• Excerpted data:
━━━━━━━━━━━━━━━━━━━━━━━━━━━━━━
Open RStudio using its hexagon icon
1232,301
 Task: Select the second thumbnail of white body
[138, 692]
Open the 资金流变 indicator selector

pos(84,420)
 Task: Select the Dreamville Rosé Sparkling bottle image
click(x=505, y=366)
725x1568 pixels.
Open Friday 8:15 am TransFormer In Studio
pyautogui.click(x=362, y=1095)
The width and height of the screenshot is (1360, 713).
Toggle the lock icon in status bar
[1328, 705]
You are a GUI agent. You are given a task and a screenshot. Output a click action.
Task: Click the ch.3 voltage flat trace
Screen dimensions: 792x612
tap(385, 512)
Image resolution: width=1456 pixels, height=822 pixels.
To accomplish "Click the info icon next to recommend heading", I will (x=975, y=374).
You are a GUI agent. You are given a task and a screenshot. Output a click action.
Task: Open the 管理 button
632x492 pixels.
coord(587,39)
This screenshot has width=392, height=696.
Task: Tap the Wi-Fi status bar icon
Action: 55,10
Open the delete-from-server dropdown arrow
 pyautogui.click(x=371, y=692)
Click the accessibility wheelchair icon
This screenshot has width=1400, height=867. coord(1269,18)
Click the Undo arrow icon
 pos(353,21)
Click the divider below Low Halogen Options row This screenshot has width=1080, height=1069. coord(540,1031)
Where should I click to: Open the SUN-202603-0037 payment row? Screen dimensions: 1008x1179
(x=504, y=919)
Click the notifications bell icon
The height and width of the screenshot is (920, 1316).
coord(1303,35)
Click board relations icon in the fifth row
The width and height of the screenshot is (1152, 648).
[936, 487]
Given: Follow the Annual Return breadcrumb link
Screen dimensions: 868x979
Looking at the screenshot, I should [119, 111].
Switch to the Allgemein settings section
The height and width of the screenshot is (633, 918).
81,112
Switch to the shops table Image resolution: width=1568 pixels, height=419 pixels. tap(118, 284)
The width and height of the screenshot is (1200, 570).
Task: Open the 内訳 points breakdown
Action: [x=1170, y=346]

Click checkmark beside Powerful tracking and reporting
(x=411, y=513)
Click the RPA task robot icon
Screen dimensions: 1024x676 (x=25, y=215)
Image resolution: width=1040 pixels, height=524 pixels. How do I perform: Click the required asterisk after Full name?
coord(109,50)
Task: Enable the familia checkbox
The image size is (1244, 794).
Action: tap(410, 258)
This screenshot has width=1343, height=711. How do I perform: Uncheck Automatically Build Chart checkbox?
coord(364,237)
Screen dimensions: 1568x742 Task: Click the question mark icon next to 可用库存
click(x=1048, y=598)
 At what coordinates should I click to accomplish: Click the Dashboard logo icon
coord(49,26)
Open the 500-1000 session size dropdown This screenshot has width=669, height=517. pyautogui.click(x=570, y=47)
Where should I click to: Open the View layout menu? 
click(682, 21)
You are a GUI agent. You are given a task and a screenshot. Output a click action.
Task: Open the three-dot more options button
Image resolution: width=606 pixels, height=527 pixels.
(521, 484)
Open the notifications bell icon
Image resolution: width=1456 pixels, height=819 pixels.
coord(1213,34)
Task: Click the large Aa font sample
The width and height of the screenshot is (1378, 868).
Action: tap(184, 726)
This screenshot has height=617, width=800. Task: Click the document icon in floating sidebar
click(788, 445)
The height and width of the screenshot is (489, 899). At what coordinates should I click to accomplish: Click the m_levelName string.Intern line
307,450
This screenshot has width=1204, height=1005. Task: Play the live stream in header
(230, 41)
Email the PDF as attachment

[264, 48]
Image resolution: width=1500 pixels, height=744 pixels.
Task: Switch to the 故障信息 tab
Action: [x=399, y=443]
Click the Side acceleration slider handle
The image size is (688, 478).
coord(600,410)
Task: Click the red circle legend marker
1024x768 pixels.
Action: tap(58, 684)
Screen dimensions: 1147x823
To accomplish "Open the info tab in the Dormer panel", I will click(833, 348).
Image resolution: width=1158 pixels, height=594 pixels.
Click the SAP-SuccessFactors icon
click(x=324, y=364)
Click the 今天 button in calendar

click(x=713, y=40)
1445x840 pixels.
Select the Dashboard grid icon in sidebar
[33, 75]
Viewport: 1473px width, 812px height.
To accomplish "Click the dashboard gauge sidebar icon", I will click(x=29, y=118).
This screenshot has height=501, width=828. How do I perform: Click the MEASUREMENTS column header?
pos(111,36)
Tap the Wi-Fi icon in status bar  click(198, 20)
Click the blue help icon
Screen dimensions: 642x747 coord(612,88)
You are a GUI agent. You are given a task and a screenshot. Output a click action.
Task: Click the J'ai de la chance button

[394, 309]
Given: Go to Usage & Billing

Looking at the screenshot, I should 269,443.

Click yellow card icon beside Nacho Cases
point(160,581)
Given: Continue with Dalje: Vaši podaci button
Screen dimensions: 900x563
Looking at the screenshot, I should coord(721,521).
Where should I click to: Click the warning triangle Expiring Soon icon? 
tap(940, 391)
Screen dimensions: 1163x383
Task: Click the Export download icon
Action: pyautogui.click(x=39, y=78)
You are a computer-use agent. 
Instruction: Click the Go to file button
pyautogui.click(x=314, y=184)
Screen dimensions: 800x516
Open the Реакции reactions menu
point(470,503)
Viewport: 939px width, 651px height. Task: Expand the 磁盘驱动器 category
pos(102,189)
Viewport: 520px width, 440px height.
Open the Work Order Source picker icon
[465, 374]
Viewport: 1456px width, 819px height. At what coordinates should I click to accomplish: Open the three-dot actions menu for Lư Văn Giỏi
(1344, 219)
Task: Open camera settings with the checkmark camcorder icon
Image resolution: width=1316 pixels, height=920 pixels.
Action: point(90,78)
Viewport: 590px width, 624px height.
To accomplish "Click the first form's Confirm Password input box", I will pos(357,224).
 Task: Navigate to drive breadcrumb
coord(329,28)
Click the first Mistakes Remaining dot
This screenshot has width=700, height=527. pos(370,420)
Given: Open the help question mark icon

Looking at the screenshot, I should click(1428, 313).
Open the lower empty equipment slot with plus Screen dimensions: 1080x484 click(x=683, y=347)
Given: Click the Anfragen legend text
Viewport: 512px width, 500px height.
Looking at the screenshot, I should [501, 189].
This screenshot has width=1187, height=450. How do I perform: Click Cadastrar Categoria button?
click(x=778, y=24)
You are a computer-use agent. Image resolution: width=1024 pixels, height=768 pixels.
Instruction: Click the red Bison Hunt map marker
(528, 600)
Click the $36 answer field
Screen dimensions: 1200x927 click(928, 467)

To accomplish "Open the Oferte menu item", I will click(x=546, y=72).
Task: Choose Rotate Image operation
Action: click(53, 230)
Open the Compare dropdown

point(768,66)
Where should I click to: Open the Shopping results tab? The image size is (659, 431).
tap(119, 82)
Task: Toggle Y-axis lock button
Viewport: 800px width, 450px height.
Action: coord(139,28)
━━━━━━━━━━━━━━━━━━━━━━━━━━━━━━
• Task goal: Reproduce exactly, and with no other material, the lines between those holding "This screenshot has width=1204, height=1005." and "Screen dimensions: 1147x823", inclusive.

• Solution below:
This screenshot has width=1204, height=1005. Task: Play the live stream in header
(230, 41)
Email the PDF as attachment

[264, 48]
Image resolution: width=1500 pixels, height=744 pixels.
Task: Switch to the 故障信息 tab
Action: [x=399, y=443]
Click the Side acceleration slider handle
The image size is (688, 478).
coord(600,410)
Task: Click the red circle legend marker
1024x768 pixels.
Action: tap(58, 684)
Screen dimensions: 1147x823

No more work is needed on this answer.